**PROBLEM REQUIREMENTS:** Copy every line of the data that contains the string "agent".

**INPUT MATERIAL:**
------------------------

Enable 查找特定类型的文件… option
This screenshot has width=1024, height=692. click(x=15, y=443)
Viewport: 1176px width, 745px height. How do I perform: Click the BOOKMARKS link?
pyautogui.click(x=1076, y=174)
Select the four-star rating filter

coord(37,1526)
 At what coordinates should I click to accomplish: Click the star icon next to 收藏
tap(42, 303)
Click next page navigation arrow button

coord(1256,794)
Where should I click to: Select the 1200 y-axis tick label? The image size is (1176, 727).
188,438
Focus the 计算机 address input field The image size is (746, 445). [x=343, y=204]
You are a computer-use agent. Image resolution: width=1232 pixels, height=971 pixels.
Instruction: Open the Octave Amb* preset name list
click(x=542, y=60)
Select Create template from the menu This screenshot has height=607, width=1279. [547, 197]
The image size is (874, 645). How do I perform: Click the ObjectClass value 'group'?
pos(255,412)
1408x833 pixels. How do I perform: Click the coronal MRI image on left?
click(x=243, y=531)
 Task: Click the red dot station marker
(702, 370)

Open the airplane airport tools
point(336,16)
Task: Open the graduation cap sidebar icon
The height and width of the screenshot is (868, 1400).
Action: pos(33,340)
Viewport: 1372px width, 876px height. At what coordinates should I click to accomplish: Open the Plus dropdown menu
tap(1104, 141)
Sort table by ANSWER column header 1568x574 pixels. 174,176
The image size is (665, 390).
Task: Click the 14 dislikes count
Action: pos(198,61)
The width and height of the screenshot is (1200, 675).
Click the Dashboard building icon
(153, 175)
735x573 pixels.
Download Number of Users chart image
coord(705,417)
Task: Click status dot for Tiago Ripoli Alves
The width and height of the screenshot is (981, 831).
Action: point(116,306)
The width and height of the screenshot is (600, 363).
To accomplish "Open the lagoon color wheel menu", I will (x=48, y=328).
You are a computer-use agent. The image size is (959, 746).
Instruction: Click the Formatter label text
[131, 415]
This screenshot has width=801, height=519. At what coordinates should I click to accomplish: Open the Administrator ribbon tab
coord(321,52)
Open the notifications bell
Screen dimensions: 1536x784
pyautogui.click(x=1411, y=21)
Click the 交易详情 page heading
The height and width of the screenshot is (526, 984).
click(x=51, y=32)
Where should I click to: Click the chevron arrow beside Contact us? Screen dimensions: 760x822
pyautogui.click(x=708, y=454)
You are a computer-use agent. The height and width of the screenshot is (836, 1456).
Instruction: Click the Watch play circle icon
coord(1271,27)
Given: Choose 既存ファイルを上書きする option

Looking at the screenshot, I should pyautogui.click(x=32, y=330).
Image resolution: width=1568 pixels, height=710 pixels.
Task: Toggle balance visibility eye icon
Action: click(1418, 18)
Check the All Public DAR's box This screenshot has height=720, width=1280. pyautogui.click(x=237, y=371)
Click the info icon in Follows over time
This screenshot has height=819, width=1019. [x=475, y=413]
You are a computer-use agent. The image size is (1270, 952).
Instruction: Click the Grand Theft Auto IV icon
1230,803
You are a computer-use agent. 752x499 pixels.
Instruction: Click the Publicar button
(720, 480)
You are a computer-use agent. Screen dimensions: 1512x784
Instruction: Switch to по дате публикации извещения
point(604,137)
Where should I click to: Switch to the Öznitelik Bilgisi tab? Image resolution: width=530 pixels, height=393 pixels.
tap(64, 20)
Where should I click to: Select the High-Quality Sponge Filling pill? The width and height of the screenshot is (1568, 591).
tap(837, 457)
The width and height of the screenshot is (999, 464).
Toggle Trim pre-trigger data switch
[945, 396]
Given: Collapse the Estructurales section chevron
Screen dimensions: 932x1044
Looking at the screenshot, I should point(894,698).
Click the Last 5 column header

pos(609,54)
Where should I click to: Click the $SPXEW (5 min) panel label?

------------------------

**TASK RESPONSE:**
You are a computer-use agent. Image resolution: width=1232 pixels, height=971 pixels.
You are a computer-use agent. The image size is (959, 746).
You are a computer-use agent. The height and width of the screenshot is (836, 1456).
You are a computer-use agent. The image size is (1270, 952).
You are a computer-use agent. 752x499 pixels.
You are a computer-use agent. Screen dimensions: 1512x784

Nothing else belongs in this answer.